Their various bands and subtribes seem originally to have occupied the whole basin of Delaware river, together with all of New Jersey, extending north to the watershed of the Hudson and west and southwest to the ridge separating the waters of the Delaware and Susquehanna. Immediately north of them, along the lower Hudson and extending into Massachusetts and Connecticut, were the closely affiliated Mahican and Wappinger, while to the south were their friends and kindred, the Nanticoke and Conoy, the former in Delaware and on the eastern shore of Maryland, the latter between Chesapeake bay and the lower Potomac. All of these, although speaking different languages of the common Algonquian stock, asserted their traditional origin from the Delawares, with whom, in their declining days, most of them were again merged. The Delawares proper were organized into three divisions, which, according to Brinton, were subtribes and not clans, although each of the three had a totemic animal by whose name it was commonly known. These three subtribes were: (1) The Minsi or Munsee (people of the "stony country"?), otherwise known as the Wolf tribe, occupying the hill country about the head of the Delaware; (2) the Unami (people "downstream"), or Turtle tribe, on the middle Delaware, and (3) the Unalachtgo (people "near the ocean"?), or Turkey tribe, in the southern part of the common territory. Of these the Turtle tribe assumed precedence in the council, while to the Wolf tribe belonged the leadership in war. Each of these three was divided into twelve families, or embryonic clans, bearing female names. In this connection it may be mentioned that the Delawares now residing with the Wichita, in Oklahoma, still use the figure of a turtle as their distinctive cattle brand.

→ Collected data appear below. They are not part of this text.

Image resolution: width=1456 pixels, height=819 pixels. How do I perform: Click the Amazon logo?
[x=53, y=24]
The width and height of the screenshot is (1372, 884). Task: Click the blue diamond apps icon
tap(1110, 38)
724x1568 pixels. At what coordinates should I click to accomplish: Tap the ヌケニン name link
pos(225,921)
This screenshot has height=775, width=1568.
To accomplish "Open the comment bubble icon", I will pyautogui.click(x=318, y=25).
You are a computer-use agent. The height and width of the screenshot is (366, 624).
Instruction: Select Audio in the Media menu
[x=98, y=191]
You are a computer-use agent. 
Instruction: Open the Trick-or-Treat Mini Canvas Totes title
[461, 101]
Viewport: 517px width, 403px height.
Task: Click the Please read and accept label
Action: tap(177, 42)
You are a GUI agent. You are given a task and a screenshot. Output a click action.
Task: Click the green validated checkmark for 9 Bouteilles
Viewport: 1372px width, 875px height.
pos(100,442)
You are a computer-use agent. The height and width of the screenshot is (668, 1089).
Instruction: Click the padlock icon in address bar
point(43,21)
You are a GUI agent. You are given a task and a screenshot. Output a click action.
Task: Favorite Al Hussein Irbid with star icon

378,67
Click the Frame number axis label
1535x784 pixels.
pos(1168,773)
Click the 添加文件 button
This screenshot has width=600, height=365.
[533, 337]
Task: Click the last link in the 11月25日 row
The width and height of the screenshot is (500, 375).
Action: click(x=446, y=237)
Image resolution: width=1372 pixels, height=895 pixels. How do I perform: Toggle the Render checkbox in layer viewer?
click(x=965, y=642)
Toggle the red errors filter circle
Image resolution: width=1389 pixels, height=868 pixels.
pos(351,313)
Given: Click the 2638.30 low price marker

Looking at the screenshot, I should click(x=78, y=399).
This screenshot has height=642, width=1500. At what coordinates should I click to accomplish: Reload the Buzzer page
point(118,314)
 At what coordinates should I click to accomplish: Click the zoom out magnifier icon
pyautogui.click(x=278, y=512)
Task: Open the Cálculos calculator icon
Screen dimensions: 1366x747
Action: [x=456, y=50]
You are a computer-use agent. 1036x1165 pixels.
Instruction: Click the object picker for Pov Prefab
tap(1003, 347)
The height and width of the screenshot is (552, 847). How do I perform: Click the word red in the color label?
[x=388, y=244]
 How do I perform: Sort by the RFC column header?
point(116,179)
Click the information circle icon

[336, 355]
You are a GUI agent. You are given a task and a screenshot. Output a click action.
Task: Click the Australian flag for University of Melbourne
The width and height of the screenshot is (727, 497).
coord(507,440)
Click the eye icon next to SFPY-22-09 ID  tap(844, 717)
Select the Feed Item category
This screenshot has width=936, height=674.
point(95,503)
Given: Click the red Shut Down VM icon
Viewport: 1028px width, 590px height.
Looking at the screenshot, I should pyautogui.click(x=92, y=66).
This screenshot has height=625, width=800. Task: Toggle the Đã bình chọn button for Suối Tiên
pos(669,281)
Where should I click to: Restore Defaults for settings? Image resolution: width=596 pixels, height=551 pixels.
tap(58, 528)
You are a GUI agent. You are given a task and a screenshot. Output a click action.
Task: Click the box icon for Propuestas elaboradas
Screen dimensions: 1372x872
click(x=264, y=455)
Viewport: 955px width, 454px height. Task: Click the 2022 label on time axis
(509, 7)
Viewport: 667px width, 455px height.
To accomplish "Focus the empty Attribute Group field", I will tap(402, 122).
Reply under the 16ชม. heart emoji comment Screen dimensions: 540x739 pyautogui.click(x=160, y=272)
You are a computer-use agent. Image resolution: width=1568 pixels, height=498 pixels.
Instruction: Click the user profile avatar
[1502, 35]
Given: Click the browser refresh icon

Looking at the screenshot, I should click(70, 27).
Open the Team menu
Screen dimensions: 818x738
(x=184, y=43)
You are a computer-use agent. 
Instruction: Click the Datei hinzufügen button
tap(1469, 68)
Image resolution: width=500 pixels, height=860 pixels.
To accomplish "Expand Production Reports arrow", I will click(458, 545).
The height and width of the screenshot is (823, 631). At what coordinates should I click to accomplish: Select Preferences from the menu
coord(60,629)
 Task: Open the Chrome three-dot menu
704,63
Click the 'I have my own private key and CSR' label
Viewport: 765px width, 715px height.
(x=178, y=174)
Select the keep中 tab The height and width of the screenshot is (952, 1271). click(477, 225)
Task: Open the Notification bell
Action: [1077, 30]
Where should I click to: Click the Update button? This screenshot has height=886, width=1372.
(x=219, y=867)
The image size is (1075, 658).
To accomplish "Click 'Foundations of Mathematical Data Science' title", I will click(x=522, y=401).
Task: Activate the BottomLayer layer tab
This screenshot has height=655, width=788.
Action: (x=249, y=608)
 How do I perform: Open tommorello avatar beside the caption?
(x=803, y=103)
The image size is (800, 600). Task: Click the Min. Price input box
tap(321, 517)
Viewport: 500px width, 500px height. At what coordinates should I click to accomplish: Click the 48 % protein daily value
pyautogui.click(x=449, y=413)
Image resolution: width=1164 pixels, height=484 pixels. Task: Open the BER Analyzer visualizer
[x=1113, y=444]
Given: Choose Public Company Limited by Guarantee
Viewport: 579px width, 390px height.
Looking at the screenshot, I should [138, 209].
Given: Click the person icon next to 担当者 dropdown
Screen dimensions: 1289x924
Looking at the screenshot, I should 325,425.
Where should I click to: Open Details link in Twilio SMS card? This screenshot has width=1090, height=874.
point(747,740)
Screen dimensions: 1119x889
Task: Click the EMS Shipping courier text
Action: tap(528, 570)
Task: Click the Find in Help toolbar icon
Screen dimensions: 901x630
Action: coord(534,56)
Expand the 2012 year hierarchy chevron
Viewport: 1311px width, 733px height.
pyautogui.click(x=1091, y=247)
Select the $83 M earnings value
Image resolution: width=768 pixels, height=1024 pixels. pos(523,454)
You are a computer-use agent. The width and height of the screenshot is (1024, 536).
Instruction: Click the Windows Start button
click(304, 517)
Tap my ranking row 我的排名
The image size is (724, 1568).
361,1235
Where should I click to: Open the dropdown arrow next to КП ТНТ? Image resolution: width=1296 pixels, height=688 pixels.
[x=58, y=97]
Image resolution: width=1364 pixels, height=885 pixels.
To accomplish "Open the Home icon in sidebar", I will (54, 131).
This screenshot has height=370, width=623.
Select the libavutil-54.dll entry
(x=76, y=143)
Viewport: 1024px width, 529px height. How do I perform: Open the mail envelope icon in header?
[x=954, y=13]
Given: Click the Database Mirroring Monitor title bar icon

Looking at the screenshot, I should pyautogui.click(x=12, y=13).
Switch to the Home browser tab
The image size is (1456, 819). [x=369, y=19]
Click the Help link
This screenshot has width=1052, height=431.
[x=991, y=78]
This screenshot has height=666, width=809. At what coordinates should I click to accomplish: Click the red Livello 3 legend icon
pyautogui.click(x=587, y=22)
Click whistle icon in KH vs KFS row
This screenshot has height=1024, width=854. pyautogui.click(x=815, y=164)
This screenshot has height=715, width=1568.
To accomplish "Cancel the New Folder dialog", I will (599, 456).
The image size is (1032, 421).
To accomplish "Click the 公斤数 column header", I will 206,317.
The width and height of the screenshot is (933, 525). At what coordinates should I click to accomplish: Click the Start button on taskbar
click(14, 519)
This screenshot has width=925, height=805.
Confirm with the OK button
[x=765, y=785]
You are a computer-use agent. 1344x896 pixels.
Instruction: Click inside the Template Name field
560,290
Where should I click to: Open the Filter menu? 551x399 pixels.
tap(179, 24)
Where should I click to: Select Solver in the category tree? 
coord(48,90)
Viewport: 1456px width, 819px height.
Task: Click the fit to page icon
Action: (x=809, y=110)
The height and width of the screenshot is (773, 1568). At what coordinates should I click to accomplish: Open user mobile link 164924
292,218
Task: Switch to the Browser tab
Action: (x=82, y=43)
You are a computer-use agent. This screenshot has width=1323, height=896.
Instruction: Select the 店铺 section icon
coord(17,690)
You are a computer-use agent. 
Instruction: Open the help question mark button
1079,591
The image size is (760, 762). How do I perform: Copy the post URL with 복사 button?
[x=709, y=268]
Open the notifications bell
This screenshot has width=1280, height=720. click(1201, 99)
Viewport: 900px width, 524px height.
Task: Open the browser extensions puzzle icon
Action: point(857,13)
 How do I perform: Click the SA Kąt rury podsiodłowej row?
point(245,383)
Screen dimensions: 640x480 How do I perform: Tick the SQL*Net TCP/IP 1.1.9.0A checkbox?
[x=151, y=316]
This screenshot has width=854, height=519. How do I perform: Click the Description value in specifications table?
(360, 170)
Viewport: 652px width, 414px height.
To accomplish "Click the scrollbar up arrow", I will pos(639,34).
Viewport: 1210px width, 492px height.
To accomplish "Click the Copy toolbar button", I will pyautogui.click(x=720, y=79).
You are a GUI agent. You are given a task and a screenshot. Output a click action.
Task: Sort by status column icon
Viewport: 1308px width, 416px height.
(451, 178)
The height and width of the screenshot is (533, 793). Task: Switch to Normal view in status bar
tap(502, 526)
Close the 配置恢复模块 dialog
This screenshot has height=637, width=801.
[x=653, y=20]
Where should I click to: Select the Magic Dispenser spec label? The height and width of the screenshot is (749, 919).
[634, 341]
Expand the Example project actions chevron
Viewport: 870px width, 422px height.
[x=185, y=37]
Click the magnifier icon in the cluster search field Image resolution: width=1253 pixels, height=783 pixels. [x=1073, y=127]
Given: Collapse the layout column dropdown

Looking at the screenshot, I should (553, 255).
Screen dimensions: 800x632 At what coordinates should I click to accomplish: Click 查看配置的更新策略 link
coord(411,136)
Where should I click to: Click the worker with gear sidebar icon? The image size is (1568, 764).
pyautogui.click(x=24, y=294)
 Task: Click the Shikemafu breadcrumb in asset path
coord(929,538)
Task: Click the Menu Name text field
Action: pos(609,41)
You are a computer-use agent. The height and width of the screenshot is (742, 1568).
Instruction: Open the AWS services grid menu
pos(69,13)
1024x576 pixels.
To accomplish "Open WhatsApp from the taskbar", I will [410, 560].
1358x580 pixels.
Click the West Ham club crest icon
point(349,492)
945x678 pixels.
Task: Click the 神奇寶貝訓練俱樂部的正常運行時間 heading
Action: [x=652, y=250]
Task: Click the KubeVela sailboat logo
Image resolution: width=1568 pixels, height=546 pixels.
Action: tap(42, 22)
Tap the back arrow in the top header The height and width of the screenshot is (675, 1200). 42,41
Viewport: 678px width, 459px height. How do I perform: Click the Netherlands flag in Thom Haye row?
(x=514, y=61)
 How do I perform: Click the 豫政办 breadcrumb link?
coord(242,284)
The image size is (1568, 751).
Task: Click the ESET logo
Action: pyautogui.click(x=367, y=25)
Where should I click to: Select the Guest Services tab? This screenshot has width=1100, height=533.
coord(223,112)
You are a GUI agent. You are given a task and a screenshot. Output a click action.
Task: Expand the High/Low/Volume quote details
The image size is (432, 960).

Of the history of the Delawares it is only possible to say a very few words here. Their earliest European relations were with the Dutch and Swedes. In 1682 they made the famous treaty with William Penn, which was faithfully observed on both sides for sixty years. Gradually forced backward by the whites, they retired first to the Susquehanna, then to the upper Ohio, where, on the breaking out of the French and Indian war in 1754, they ranged themselves on the side of the French. They fought against the Americans in the Revolution, and in the war of 1812, having by that time been driven as far west as Indiana. In 1818 they ceded all their lands in that State and were assigned to a reservation in Kansas, where they were joined by a considerable body that had emigrated to Missouri, in company with a band of Shawano, some years before, by permission of the Spanish government. About the close of the Revolution another portion of the tribe, including most of those who had been Christianized by Moravian missionaries, had fled from Ohio and taken up a permanent abode on Canadian soil. In 1867 the main body of those in Kansas removed to Indian Territory and became incorporated with the Cherokee Nation. A smaller band settled on the Wichita reservation in Oklahoma. The present number of Delawares is, approximately, 1,600, viz: "Moravians and Munsees of the Thames," Ontario, 475; incorporated in Cherokee Nation, 870 (in 1898); on Wichita reservation, 95; Munsee in Kansas and incorporated with Stockbridges in Wisconsin, perhaps 100; Delawares, etc., with Six Nations, in New York, 50.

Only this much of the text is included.